___ TEXTAUSZUG

Kirkman verzichtet dabei darauf, Rückblenden auf bessere Zeiten einzubauen. Die Vergangenheit der Figuren wird meist nur in Dialogen und in der Gegenwart der Erzählung beleuchtet. Wie viel man über die Vergangenheit einer Figur erfährt, variiert. Ob das, was man erfährt auch wahr ist, kann man oft nicht einschätzen. Nicht, dass die Vergangenheit noch etwas bedeuten würde. In TWD zeigt sich, dass erst die Handlungen in einer Welt ohne Ordnung, ohne Gesetz, ohne Nachrichten und ohne Sicherheit vor einer ständigen Gefahr zeigen, wer man wirklich ist.

 

Tod in jedem Panel

Kirkman versteht es dabei, die ständige Bedrohung fühlbar zu machen. Kein Mensch ist in der Postapokalypse sicher. Die Wendungen der Story sind weit brutaler als in der TV-Serie. Und der Tod kann in jedem Panel lauern. Auch Hauptfiguren sterben oft unerwartet und nicht selten auf brutale Art und Weise.

Doch nicht die Tatsache, dass Hauptfiguren sterben, hebt TWD von anderen Comics ab. Der Tod war schon immer ein fester Bestandteil der Comicindustrie. Doch in anderen populären Comics der anglo-amerikanischen Szene war es auch stets ein Gimmick, Hauptcharaktere dahinscheiden zu lassen. Eine Strategie, um kurzfristig Verkaufszahlen anzukurbeln und Aufmerksamkeit zu erregen. Hauptfiguren starben, doch war dies selten und noch seltener war es, dass der Tod von Dauer ist.

______

### ARBEITSAUFTRÄGE
#1 Beantworte die folgenden Fragen zum Textauszug über den Comic TWD.
(a) Worauf verzichtet Kirkman laut dem Textauszug?
(b) Wie sind die Wendungen der Story im Vergleich zur TV-Serie?
(c) Was war das Ziel der Strategie, in anderen populären Comics der anglo-amerikanischen Szene Hauptcharaktere sterben zu lassen?
#2 Führe den Textauszug über den Comic TWD im Anschluss an seinen letzten Satz weiter.

___ BEREITGESTELLTE EINTRÄGE

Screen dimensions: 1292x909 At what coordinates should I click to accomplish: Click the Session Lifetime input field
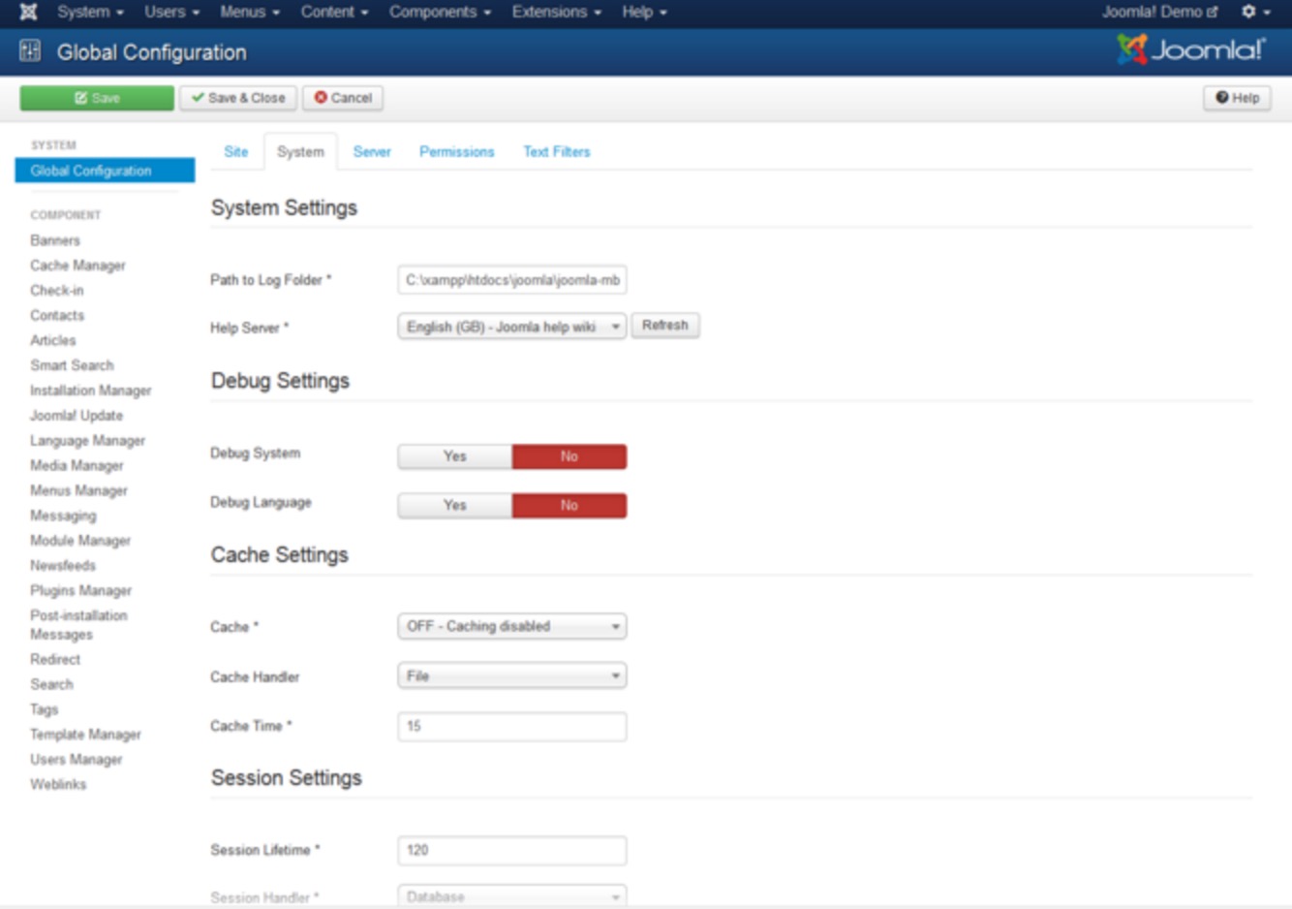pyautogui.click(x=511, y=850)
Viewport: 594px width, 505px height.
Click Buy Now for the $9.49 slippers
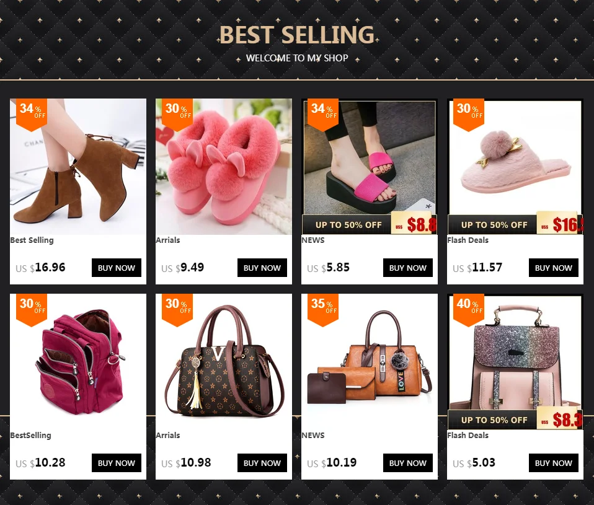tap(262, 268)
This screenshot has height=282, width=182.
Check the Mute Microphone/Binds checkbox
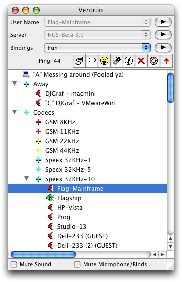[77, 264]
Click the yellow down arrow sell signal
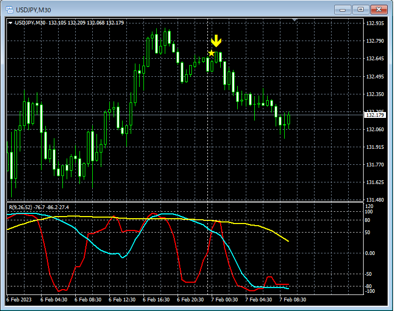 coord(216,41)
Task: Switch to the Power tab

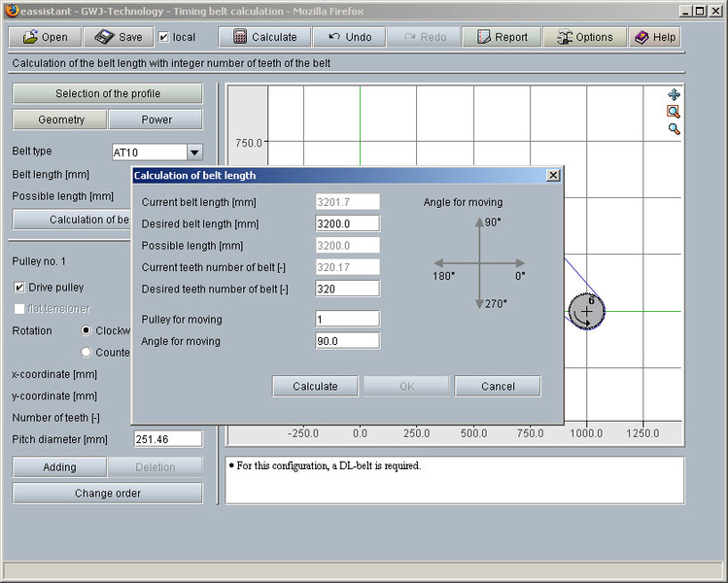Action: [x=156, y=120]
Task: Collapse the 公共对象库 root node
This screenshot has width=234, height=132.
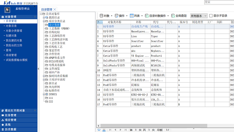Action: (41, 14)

______

### LÖSUNGEN
#1
(a) Er verzichtet darauf, Rückblenden auf bessere Zeiten einzubauen.
(b) Sie sind weit brutaler als in der TV-Serie.
(c) Sie sollte kurzfristig die Verkaufszahlen ankurbeln und Aufmerksamkeit erregen.

#2
In Kirkmans Story-Universum dagegen ist der Tod ein ständiger Begleiter. Er erinnert die übrigen Überlebenden und die Leser an die ständige Bedrohung durch Zombies und andere Menschen. Man könnte meinen, dass mit den titelgebenden „wandelnden Toten“ nicht nur die Zombies gemeint sind, sondern auch die Helden der Reihe, die oft schon mit einem Bein im Grab stehen.

 

Bild und Kontrast in der Postapokalypse

Totengräber Kirkman allerdings ist nur der Autor der Comics. Doch visuelle Narration besteht immer aus zwei Aspekten: Text und Bild. Die Rolle des Zeichners ist nicht weniger wichtig als die des Autors. TWD musste dabei recht früh einen Wandel durchmachen. Zeichner der ersten sechs Ausgaben des Comics war Tony Moore, der mit Kirkman auch Urheber der Grundidee war.

Seine Nachfolge trat ab #7 Charlie Adlard an, der seitdem jede weitere Ausgabe illustrierte. Moore arbeitete nur noch vereinzelt und an den Covern der Comics mit. Der Stil der beiden Zeichner ist denkbar unterschiedlich: Moores Stil war sauberer und runder, aber auch cartoonhafter. Adlard hingegen pflegt einen dreckigeren Stil, unterstrichen von den starken Kontrasten aus den Händen von Colorist Cliff Rathburn, die sich auf Schwarz und Weiß konzentrieren und wenig Raum für Grautöne lassen. Schwarz, Weiß, wenig dazwischen, das ist es, was die Optik der Reihe ausmacht. Farben sieht man nur in den Covern. Die Geschichten selbst kommen jedoch sehr gut ohne die bunte Optik, für die Comics oft bekannt sind, aus.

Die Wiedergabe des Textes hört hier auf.